* TEXT SEGMENT
++++++

API for graphs and tasks in Ewoks

These details have not been verified by PyPI

Project links

GitHub Statistics

View statistics for this project via Libraries.io, or by using our public dataset on Google BigQuery

Project description

EwoksCore: API for graphs and tasks in Ewoks

Workflow definition

A workflow is a directed graph of tasks. A directed graph consists of nodes and links.

A node describes an opaque unit of execution with a signature. It can have positional and named arguments which can be required or optional. It can have zero, one or more named outputs.

A task is an opaque unit of execution with input arguments defined by links and static values in the graph representation. (OOP analogy: a task is a node instance).

++++++

* ENTRIES SUPPLIED
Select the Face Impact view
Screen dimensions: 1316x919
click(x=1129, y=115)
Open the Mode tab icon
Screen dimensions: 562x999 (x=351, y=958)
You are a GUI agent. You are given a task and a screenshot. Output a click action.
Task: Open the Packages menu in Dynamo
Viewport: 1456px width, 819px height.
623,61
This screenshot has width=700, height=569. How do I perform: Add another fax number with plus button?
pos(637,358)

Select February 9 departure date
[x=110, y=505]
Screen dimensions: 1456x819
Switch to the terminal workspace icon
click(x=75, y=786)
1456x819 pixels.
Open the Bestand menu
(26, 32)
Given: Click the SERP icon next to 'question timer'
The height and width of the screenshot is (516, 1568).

++++++

* EXERCISES TO COMPLETE
a) Repeat word for word everything in the records from the line containing "You are a GUI" down to the end of the records, including both of those lines.
b) Continue the Ewoks project description from where it stops.
The Ewoks project description and the records are separate, unrelated material.

* RESULTS FOR THE EXERCISE
a)
You are a GUI agent. You are given a task and a screenshot. Output a click action.
Task: Open the Packages menu in Dynamo
Viewport: 1456px width, 819px height.
623,61
This screenshot has width=700, height=569. How do I perform: Add another fax number with plus button?
pos(637,358)

Select February 9 departure date
[x=110, y=505]
Screen dimensions: 1456x819
Switch to the terminal workspace icon
click(x=75, y=786)
1456x819 pixels.
Open the Bestand menu
(26, 32)
Given: Click the SERP icon next to 'question timer'
The height and width of the screenshot is (516, 1568).

b)
A link connects a source node to a target node. A link can have the following properties:

conditional: has a set of statements that combined are either True or False
required: either marked as “required” in the graph representation or “unconditional and all ancestors of the source node are required”
arguments: a mapping from input arguments of the target to output arguments of the source.

Task scheduling

A task can only be executed when all required predecessors have been executed successfully.

Task scheduling starts by executing all start tasks. When a graph has nodes without predecessors, those are the start tasks. Otherwise all nodes without required predecessors and with all required arguments statically defined are start nodes.

The input arguments of a task are defined in the following order of priority:

Input from non-required predecessors (we allow maximum one of those)
Input from all unconditional links (argument collisions raise an exception)
Input from the graph representation (static input)

Workflow description

Ewoks describes workflows as a list of nodes and a list of links

{
    "nodes": [{"id": "nodeid1", ...},
              {"id": "nodeid2", ...},
              ...],
    "links": [{"source": "nodeid1", "target": "nodeid2", ...},
              ...],
}

Each node and link can have the following attributes.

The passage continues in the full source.